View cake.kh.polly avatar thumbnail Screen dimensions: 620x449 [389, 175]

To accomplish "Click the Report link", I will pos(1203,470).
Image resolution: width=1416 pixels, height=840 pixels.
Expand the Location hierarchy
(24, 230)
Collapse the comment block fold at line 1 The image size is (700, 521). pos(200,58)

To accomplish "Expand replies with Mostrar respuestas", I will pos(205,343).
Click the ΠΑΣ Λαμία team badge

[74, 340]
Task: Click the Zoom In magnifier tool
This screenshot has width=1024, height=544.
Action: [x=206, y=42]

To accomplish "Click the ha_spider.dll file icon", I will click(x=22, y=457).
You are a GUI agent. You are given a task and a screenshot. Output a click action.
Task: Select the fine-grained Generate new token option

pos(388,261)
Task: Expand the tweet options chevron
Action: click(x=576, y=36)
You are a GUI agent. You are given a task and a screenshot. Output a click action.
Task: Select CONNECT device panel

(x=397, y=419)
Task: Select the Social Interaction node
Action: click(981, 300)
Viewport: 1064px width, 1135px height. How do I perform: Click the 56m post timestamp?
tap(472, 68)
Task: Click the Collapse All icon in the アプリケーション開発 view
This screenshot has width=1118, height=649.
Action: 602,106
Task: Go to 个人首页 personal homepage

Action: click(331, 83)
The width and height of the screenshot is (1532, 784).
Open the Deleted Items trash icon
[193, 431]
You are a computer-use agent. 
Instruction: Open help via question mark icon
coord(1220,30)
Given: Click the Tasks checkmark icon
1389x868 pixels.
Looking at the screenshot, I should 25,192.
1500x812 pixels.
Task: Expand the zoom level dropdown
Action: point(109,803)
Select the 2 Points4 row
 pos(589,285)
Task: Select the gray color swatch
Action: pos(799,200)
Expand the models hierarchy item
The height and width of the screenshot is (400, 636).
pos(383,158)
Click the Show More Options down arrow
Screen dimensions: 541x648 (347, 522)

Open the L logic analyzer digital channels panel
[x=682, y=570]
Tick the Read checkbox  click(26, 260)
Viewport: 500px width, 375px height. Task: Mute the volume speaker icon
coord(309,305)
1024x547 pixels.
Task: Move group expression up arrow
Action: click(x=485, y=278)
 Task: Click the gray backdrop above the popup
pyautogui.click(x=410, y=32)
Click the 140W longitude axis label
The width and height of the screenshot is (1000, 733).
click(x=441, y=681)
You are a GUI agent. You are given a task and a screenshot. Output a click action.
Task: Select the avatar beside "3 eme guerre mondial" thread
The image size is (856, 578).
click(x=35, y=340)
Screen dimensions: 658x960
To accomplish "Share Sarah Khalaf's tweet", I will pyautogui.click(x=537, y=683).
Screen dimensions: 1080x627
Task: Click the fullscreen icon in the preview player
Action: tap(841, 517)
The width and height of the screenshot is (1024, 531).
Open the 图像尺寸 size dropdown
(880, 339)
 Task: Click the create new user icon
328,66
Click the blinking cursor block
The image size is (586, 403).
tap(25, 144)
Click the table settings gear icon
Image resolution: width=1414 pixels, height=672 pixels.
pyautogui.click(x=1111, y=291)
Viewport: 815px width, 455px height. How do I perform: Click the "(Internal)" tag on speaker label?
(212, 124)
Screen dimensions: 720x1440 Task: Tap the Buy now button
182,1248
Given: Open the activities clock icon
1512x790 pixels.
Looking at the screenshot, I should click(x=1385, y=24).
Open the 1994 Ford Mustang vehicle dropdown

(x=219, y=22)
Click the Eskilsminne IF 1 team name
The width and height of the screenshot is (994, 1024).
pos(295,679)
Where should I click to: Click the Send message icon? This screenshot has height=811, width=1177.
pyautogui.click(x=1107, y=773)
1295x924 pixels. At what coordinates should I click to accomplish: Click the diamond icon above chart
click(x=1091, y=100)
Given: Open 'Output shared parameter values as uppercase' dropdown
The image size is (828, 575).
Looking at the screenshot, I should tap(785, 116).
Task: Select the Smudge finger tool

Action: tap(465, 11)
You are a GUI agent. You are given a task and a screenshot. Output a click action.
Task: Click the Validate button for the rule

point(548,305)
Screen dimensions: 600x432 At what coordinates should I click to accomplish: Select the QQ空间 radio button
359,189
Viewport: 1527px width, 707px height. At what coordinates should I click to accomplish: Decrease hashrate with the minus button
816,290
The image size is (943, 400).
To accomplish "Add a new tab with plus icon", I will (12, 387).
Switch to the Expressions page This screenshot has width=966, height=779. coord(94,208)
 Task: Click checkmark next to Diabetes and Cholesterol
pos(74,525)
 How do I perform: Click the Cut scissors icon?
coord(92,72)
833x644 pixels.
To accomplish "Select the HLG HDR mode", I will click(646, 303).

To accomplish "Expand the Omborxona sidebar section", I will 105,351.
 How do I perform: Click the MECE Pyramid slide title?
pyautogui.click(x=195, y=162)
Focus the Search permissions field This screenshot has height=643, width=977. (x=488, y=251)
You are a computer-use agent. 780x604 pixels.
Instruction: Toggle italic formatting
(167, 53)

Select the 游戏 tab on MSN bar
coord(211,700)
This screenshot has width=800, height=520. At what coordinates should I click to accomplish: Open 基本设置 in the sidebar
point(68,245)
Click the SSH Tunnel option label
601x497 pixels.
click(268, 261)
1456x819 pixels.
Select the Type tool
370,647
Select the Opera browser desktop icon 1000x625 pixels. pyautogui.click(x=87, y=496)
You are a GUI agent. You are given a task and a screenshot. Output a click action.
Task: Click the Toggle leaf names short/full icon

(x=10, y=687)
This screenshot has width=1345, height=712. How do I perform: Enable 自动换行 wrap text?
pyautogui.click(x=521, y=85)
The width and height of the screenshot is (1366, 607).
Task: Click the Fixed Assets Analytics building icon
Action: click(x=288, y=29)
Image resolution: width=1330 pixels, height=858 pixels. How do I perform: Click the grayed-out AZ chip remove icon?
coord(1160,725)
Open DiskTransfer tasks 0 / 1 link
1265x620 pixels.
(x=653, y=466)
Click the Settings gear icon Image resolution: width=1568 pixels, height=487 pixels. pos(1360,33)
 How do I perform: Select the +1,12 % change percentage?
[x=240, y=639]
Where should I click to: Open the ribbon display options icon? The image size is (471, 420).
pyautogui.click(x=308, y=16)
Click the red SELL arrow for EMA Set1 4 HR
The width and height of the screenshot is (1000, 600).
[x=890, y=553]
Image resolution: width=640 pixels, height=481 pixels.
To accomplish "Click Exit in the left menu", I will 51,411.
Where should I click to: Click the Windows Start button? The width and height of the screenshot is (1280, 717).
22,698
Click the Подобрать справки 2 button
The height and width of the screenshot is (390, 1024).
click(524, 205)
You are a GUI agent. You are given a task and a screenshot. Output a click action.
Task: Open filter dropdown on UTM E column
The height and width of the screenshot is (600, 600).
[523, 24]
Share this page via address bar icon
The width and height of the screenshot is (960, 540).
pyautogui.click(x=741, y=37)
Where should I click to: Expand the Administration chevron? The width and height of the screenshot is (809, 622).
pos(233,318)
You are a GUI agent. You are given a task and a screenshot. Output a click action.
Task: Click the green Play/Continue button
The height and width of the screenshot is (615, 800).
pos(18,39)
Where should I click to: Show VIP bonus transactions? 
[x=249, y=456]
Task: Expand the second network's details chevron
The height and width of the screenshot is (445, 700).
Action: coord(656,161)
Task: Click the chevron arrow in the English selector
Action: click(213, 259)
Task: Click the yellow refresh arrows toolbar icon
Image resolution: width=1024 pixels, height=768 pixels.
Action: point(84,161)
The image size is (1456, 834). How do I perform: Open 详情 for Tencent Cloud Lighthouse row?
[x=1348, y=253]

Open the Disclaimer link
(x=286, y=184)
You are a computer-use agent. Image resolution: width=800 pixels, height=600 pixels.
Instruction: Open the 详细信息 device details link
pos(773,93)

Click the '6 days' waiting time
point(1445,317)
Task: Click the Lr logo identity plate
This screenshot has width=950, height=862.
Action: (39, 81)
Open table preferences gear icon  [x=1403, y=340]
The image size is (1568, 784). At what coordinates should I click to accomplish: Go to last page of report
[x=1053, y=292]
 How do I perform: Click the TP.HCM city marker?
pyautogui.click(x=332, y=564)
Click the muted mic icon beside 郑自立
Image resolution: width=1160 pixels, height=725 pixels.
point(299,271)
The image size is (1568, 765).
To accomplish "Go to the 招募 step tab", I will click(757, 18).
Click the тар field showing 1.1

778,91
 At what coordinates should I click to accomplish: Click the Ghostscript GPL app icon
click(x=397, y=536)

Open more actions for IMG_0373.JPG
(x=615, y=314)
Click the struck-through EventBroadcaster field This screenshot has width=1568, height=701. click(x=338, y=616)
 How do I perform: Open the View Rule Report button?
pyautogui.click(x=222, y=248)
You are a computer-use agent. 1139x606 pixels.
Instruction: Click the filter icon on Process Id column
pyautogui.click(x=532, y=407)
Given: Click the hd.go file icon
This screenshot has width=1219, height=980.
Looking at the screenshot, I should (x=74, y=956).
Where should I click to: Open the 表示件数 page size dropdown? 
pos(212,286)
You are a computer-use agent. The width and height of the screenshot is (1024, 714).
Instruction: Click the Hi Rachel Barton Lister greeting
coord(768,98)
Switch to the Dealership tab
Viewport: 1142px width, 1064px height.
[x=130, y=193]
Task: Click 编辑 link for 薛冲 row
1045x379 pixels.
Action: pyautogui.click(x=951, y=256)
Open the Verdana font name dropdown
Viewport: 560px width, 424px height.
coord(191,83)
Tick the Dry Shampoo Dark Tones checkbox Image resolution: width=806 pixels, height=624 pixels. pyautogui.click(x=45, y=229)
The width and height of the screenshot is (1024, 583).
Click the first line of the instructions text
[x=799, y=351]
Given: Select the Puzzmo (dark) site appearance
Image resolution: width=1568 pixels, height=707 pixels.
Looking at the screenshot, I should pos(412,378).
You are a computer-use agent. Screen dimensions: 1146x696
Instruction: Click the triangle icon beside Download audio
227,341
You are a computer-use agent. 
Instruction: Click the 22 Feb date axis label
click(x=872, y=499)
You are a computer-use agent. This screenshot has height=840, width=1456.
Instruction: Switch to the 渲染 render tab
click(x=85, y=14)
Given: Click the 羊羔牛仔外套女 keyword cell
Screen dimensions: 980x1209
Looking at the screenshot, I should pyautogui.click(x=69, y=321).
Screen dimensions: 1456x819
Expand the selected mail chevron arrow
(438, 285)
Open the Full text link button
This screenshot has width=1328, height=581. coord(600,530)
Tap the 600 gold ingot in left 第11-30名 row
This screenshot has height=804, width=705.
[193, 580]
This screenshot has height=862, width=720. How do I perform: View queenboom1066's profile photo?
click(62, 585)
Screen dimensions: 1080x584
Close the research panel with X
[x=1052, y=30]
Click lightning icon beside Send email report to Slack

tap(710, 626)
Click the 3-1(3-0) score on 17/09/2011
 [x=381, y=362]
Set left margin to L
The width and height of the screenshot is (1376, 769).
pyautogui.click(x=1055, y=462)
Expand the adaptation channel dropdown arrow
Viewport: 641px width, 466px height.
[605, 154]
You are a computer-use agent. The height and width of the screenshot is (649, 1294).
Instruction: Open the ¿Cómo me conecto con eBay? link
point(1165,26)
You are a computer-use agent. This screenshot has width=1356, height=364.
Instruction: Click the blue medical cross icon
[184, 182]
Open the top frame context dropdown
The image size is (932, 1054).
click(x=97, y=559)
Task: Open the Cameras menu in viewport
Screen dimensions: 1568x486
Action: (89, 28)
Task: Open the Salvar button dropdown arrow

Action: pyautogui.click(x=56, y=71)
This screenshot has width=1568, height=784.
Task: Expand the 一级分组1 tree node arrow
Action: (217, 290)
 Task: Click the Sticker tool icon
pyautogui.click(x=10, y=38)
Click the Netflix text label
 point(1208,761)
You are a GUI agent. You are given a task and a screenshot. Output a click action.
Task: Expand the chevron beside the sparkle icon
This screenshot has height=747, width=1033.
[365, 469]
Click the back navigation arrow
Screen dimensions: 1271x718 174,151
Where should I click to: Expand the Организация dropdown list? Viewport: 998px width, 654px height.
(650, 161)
• • • • •
◆ **What you need to do**:
Your answer should consist only of the lines from the one with "Task: Open the Cameras menu in viewport" through the end of the data above, reproduced exactly.

◆ **Response to the exercise**:
Task: Open the Cameras menu in viewport
Screen dimensions: 1568x486
Action: (89, 28)
Task: Open the Salvar button dropdown arrow

Action: pyautogui.click(x=56, y=71)
This screenshot has width=1568, height=784.
Task: Expand the 一级分组1 tree node arrow
Action: (217, 290)
 Task: Click the Sticker tool icon
pyautogui.click(x=10, y=38)
Click the Netflix text label
 point(1208,761)
You are a GUI agent. You are given a task and a screenshot. Output a click action.
Task: Expand the chevron beside the sparkle icon
This screenshot has height=747, width=1033.
[365, 469]
Click the back navigation arrow
Screen dimensions: 1271x718 174,151
Where should I click to: Expand the Организация dropdown list? Viewport: 998px width, 654px height.
(650, 161)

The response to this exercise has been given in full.